EXERCISE PROMPT: Only the lines of the data holding the string "computer" need to be returned.

SOURCE MATERIAL:
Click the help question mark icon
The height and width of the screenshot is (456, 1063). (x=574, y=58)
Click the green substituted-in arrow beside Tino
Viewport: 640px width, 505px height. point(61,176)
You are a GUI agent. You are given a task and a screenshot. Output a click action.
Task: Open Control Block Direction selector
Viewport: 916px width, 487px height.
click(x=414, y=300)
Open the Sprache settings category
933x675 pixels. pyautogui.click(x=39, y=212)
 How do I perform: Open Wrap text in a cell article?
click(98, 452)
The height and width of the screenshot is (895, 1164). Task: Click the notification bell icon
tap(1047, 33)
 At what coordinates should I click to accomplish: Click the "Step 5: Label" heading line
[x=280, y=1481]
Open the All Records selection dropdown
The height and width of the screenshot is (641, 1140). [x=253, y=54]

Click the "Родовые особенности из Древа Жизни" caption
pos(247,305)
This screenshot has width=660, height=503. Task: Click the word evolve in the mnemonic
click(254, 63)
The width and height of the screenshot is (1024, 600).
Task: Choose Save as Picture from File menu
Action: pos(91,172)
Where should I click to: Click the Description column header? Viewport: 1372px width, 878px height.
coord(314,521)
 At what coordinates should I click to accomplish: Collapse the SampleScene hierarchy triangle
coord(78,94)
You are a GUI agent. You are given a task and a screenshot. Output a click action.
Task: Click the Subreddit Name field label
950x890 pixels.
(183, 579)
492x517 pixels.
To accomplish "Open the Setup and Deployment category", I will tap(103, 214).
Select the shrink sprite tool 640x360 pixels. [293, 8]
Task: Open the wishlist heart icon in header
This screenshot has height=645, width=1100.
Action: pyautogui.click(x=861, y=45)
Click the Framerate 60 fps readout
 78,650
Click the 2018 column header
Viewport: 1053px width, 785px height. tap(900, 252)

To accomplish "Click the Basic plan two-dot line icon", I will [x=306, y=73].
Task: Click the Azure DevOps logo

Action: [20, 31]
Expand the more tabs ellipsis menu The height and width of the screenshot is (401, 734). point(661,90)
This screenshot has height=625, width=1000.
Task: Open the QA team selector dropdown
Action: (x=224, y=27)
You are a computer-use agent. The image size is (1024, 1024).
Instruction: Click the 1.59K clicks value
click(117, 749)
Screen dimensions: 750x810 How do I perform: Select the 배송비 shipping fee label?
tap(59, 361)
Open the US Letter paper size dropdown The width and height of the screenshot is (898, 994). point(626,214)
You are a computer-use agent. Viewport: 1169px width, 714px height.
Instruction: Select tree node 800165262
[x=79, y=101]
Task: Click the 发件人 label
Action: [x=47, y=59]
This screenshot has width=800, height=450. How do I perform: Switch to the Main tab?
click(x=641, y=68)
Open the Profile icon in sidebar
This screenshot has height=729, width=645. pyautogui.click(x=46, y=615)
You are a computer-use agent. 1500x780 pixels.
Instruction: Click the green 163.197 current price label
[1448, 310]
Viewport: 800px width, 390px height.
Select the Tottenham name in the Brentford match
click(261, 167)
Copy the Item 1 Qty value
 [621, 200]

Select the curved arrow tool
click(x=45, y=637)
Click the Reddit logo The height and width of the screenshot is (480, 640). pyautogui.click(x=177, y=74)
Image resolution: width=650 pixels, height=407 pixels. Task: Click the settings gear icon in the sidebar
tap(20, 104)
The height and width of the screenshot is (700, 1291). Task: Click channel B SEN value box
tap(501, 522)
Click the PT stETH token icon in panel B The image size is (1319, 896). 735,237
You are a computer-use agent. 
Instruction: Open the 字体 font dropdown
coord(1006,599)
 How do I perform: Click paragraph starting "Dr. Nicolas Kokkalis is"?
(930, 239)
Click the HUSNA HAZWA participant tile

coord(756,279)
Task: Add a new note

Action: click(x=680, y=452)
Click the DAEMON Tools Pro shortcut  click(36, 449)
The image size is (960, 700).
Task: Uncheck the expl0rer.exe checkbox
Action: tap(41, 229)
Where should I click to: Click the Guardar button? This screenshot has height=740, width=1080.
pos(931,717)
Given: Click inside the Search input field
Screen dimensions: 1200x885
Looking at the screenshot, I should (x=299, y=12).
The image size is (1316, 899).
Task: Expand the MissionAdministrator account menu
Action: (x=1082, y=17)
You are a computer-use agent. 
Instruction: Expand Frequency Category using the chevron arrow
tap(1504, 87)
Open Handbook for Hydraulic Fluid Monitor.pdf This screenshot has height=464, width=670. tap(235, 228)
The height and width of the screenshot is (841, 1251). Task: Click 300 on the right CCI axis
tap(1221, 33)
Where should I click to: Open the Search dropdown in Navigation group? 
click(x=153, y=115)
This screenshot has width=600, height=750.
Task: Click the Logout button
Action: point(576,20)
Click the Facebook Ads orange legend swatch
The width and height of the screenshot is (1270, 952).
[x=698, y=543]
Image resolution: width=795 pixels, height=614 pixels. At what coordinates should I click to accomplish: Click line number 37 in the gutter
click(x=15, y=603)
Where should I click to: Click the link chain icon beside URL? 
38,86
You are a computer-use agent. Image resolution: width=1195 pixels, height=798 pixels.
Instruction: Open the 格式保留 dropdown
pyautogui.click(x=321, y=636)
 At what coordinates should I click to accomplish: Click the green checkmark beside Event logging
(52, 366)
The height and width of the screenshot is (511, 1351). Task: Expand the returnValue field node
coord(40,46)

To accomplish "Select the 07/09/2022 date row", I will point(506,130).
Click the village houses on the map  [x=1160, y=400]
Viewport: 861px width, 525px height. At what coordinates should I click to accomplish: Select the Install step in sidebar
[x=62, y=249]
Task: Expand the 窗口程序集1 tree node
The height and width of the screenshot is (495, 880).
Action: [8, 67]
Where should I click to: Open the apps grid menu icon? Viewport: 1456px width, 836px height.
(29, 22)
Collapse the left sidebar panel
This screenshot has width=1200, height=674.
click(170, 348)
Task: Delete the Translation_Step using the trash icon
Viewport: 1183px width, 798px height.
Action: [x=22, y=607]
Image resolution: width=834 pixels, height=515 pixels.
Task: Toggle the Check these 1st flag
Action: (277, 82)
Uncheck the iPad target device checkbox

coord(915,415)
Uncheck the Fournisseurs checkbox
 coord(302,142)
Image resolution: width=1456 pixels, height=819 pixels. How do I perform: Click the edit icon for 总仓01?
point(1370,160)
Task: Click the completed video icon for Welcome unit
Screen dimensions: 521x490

RESPONSE TO THE EXERCISE:
You are a computer-use agent. The image size is (1024, 1024).
You are a computer-use agent. Viewport: 1169px width, 714px height.
You are a computer-use agent. 1500x780 pixels.
You are a computer-use agent. 
You are a computer-use agent. 
You are a computer-use agent. Image resolution: width=1195 pixels, height=798 pixels.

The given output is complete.